Any grown-up knows that such small-town innocence is illusory and that what looks pristine to outsiders can be as darkened by suffering as any other place where human beings live together and alone.
But even so, the illusion has real power, not least because the dream of small-town life makes the whole universe seem somehow kinder and homier. If only a Bedford Falls or Stars Hollow or Mayberry existed somewhere, we tend to feel — in New England or Nebraska, the present or the past — then perhaps there’s some ultimate hope for the rest of us as well. Maybe the universe really was meant to be a home to humanity and not just a blindly cruel cosmos in which a 6-year-old’s fate is significant to his parents but no more meaningful in absolute terms than the cracking of a seashell or an extinction of a star.
But if the ideal of the Good Place, the lost Eden or Arcadia, can stir up the residue of religious hopes even in hardened materialists, the reality of what transpired in the real Newtown — the killing in cold blood of 20 small children — can make Ivan Karamazovs out of even the devout.
In Fyodor Dostoyevsky’s famous novel, Ivan is the Karamazov brother who collects stories of children tortured, beaten, killed — babes caught on the points of soldiers’ bayonets, a serf boy run down by his master’s hounds, a child of 5 locked in a freezing outhouse by her parents.
Ivan invokes these innocents in a speech that remains one of the most powerful rebukes to the idea of a loving, omniscient God — a speech that accepts the possibility that the Christian story of free will leading to suffering and then eventually redemption might be true, but rejects its author anyway, on the grounds that the price of our freedom is too high.
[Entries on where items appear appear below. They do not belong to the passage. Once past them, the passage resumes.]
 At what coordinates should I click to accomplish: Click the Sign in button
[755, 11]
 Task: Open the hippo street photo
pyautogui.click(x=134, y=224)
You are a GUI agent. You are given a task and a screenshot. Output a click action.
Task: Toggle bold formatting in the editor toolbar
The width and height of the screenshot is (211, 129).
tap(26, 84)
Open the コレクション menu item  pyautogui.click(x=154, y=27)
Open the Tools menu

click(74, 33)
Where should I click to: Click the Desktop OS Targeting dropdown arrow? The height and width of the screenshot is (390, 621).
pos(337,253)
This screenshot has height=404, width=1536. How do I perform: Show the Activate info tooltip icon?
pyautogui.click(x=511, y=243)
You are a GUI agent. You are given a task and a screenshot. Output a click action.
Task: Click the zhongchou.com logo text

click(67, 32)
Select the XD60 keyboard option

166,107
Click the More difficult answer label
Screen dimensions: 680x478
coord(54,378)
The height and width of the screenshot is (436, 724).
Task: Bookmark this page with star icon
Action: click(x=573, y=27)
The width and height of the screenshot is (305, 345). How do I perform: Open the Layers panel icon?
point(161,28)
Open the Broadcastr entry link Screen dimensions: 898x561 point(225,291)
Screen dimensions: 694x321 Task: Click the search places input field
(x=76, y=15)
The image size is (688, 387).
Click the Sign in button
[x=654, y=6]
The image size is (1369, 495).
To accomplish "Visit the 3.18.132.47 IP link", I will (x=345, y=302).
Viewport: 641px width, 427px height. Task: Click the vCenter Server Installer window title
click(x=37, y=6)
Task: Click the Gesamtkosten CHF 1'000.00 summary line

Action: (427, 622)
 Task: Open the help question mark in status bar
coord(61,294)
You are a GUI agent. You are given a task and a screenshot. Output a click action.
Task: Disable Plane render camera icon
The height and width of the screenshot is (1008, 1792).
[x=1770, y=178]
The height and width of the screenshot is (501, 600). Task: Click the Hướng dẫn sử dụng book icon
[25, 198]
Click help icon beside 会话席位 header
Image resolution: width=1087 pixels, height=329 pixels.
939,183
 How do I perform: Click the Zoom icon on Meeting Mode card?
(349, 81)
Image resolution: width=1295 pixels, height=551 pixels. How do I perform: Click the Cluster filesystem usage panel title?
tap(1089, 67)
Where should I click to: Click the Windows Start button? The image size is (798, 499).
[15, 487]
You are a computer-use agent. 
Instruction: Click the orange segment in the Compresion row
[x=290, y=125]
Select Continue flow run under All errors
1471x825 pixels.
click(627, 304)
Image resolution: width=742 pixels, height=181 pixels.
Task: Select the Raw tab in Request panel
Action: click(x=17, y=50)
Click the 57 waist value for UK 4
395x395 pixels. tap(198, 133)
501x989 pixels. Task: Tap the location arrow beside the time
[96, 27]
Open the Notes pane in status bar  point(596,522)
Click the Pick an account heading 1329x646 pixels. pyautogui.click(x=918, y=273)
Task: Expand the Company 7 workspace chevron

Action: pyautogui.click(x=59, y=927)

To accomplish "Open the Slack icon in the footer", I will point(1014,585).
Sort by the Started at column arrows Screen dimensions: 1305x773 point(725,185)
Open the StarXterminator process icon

“Can you understand,” he asks his more religious sibling, “why a little creature, who can’t even understand what’s done to her, should beat her little aching heart with her tiny fist in the dark and the cold, and weep her meek unresentful tears to dear, kind God to protect her? ... Do you understand why this infamy must be and is permitted? Without it, I am told, man could not have existed on Earth, for he could not have known good and evil. Why should he know that diabolical good and evil when it costs so much?”
Perhaps, Ivan concedes, there will be some final harmony, in which every tear is wiped away and every human woe is revealed as insignificant against the glories of eternity. But such a reconciliation would be bought at “too high a price.” Even the hope of heaven, he tells his brother, isn’t worth “the tears of that one tortured child.”
It’s telling that Dostoyevsky, a Christian, offered no direct theological rebuttal to his character’s speech. The counterpoint to Ivan in “The Brothers Karamazov” is supplied by other characters’ examples of Christian love transcending suffering, not by a rhetorical justification of God’s goodness.
In this, the Russian novelist was being true to the spirit of the New Testament, which likewise seeks to establish God’s goodness through a narrative rather than an argument, a revelation of his solidarity with human struggle rather than a philosophical proof of his benevolence.
In the same way, the only thing that my religious tradition has to offer to the bereaved of Newtown today — besides an appropriately respectful witness to their awful sorrow — is a version of that story and the realism about suffering that it contains.
That realism may be hard to see at Christmastime, when the sentimental side of faith owns the cultural stage. But the Christmas story isn’t just the manger and the shepherds and the baby Jesus, meek and mild.
The rage of Herod is there as well, and the slaughtered innocents of Bethlehem, and the myrrh that prepares bodies for the grave. The cross looms behind the stable — the shadow of violence, agony and death.
In the leafless hills of western Connecticut, this is the only Christmas spirit that could possibly matter now.
Ross Douthat is a columnist for The New York Times.